Exercise details :: Write the listing from its start up to and including the line with "I will 604,490." as a two-column CSV with the header names input and output. Give one row for each answer, with the text before it under input and the answer under output, each in one quoted field with line breaks turned into spaces.

--- Begin Given data ---

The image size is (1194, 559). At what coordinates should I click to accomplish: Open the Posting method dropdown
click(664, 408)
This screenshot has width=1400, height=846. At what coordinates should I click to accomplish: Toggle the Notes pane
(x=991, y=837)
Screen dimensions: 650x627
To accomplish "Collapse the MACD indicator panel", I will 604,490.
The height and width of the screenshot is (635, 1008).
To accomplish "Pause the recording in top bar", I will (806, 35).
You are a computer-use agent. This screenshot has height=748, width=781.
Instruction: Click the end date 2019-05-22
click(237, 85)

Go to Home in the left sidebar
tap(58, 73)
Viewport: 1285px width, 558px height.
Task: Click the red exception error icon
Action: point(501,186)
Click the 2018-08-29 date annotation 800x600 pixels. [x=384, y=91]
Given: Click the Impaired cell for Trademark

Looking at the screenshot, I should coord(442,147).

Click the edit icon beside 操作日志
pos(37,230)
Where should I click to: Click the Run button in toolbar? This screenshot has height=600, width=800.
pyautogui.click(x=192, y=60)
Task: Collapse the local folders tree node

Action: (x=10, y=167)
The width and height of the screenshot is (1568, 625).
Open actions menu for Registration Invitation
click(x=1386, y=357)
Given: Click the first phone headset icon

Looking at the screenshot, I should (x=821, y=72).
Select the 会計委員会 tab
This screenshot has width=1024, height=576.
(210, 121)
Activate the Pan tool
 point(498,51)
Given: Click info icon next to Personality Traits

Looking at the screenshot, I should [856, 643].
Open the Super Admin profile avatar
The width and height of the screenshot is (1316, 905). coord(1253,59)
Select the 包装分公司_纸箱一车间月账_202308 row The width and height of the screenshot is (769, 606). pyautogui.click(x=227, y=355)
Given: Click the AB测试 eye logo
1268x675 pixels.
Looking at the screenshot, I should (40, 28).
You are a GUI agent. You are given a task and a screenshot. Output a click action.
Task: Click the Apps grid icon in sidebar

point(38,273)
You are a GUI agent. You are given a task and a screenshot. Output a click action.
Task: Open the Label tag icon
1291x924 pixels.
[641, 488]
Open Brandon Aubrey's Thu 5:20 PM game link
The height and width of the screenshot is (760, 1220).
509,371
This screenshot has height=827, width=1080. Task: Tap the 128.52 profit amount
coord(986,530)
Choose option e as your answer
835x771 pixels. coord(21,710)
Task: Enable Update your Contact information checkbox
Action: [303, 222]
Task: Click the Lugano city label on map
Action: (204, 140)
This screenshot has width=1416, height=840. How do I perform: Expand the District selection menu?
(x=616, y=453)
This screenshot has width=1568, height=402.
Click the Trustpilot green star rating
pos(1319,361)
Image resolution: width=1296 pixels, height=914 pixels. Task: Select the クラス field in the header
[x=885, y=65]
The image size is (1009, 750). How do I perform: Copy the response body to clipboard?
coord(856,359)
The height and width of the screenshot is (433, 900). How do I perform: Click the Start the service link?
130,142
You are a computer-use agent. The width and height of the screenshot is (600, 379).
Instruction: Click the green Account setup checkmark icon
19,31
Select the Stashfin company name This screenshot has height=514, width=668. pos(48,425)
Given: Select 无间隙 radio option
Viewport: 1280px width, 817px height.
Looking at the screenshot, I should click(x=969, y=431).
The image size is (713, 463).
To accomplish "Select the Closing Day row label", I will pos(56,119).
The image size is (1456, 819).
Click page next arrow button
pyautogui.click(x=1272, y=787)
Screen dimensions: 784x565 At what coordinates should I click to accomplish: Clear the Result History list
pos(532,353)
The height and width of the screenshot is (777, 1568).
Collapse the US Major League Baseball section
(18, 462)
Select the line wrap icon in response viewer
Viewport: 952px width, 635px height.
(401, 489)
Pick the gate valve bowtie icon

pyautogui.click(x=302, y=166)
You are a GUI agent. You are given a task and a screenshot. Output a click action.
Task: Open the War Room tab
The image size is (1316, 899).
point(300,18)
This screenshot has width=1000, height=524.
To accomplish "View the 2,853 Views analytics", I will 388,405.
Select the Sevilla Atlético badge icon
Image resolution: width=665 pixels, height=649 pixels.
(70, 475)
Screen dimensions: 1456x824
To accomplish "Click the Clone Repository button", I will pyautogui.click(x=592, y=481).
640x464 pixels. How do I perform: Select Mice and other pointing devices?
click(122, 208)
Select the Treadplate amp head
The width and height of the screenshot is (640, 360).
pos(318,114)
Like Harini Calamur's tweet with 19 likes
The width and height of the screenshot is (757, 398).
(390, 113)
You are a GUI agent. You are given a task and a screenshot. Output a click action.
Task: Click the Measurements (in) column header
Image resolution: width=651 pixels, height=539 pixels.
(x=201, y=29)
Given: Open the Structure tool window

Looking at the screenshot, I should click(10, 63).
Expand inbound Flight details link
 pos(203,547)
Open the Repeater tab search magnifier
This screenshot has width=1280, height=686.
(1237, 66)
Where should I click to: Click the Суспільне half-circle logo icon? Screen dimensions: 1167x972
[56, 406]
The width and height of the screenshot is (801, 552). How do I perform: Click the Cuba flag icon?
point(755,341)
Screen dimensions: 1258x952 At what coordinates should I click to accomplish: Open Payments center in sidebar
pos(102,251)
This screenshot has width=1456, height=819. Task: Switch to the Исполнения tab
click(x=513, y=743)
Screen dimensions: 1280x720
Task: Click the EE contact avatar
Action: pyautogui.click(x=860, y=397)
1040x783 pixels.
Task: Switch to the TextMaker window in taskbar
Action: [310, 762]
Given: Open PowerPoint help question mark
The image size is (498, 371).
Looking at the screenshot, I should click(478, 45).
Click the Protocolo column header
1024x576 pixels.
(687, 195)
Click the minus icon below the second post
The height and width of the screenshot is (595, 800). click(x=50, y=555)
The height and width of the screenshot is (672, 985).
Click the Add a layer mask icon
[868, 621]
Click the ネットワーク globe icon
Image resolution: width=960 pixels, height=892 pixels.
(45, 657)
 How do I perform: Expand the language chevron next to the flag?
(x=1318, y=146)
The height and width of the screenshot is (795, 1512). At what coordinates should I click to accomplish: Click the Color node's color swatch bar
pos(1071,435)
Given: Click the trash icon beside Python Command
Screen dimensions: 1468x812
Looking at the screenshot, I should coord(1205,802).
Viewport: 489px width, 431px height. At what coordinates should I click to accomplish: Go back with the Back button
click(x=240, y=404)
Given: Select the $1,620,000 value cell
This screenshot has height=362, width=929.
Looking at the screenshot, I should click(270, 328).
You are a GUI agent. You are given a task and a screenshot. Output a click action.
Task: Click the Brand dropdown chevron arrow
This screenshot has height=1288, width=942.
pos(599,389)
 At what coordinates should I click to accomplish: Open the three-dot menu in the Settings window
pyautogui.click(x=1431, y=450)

--- End Given data ---

In response ::
input,output
"The image size is (1194, 559). At what coordinates should I click to accomplish: Open the Posting method dropdown","click(664, 408)"
"This screenshot has width=1400, height=846. At what coordinates should I click to accomplish: Toggle the Notes pane","(x=991, y=837)"
"Screen dimensions: 650x627 To accomplish ""Collapse the MACD indicator panel"",","I will 604,490."